Bush Calls for Mars Mission, but Will US Rise to Challenge?

PRESIDENT Bush has called on the United States to plant its flag on Mars before 2019 when it celebrates the 50th anniversary of the first moon landing. But it is uncertain that the country is ready to rise to his challenge, according to the congressional Office of technology Assessment (OTA). The OTA underscored that uncertainty in a report released at a Washington press conference May 11, the same day the president urged a Kingsville, Texas, audience to ``open up the final frontier.''

Entitled Access to Space: The Future of US Space Transportation, the study lays out a range of options for taking space pioneers into earth orbit and beyond. However, it warns Congress that ``because the lack of a clear future course for US space activities makes the scale and character of future demand for space transportation highly uncertain, it is not sensible to choose among space transportation options without first selecting the specific goals to be served.''

It is widely acknowledged in Congress and within the administration that the Bush program for a moon base and Mars exploration could supply overarching goals that would give direction to the US space effort. The president sharpened that plan May 11 by giving a specific timetable - finish the space station by 2000, set up the moon base by 2010, and be on Mars by 2019.

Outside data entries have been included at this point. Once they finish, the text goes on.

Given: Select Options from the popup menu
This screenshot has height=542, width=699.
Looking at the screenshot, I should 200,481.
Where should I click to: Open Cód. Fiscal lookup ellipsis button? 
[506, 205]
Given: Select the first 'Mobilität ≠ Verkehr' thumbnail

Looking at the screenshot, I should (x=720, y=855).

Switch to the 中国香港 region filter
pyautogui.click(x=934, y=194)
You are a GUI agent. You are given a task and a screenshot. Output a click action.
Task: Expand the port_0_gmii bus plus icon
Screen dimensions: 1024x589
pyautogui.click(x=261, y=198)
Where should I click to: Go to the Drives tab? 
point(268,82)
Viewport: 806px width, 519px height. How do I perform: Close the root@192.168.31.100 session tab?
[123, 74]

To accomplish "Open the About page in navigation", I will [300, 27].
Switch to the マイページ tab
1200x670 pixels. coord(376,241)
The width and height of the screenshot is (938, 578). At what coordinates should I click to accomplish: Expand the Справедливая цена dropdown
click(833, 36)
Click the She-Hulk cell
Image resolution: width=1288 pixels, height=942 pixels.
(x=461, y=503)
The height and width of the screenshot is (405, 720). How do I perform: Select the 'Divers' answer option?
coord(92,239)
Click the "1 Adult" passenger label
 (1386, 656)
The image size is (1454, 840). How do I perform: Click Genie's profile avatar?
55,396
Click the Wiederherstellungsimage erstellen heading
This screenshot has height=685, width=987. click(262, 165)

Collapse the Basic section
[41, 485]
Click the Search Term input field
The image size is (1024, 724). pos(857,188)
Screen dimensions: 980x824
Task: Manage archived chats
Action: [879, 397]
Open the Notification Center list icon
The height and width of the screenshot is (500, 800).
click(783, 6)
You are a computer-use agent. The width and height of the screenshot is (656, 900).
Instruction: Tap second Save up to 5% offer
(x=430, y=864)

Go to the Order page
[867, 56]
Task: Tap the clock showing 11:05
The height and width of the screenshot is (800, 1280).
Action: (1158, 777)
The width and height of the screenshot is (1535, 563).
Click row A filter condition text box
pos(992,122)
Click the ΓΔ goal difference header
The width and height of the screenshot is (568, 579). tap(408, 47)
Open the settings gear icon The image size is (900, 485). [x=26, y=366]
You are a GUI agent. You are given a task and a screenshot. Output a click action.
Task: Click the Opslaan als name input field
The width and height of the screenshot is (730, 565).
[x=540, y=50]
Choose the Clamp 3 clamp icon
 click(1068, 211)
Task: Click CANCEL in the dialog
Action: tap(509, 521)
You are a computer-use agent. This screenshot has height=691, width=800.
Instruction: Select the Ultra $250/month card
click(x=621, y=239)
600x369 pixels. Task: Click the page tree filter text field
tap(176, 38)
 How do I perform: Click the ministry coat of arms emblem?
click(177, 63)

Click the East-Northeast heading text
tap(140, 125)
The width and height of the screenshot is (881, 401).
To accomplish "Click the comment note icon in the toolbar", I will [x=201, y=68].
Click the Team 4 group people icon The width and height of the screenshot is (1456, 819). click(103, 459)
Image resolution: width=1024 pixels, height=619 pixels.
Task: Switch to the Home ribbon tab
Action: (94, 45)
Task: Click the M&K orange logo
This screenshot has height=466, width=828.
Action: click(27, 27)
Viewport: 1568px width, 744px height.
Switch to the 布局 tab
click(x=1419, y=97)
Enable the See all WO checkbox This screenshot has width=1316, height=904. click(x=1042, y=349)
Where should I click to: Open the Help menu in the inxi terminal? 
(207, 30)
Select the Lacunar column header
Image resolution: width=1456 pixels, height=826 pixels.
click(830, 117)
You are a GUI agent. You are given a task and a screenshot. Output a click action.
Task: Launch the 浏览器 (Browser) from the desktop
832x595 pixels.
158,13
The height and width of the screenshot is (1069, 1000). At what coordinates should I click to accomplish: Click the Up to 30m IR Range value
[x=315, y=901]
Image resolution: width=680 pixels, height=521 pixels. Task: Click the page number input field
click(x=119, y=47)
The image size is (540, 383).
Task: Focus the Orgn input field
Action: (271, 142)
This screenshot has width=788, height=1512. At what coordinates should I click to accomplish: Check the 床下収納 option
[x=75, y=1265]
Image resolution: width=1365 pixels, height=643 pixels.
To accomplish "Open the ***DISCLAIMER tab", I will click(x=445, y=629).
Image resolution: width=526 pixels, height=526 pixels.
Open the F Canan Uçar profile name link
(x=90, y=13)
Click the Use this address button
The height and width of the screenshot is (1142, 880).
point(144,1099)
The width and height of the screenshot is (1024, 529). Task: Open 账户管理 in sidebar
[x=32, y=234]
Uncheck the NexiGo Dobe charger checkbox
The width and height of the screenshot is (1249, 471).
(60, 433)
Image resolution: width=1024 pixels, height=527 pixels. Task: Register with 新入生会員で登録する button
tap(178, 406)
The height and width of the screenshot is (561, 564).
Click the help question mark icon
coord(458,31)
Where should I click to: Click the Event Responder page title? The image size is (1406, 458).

Congress, however, has yet to approve any part of such a program, which would likely cost $400 billion to $500 billion over the next 30 years. Moreover, many senators and representatives do not have a clear sense of how strongly the nation will support such an extended effort. Therefore, OTA says it urges Congress to encourage a national dialogue to set firm space goals because agreement on those goals is the overriding immediate need.

Other high-priority general needs that the report cites are reduction of launch costs and improved launch reliability. The OTA chides the administration for naively discounting launch risks. It observes: ``Success rates for US launch systems, including the shuttle, range between 85 and 97 percent, yet US plans ... are optimistic and make little allowance for launch failures. ... The shuttle fleet has never met projected flight rates and the existing fleet is unlikely to meet NASA's goal of 14 flights per year in the 1990s. ...''

The OTA explores a number of options Congress might consider in providing better access to space. Ranging from cautious to bold, they include such choices as additional shuttle orbiters, improved expendable rockets, an enhanced safety and reliability program for the shuttle, limiting shuttle missions to eight to 10 a year, and a space-station rescue vehicle.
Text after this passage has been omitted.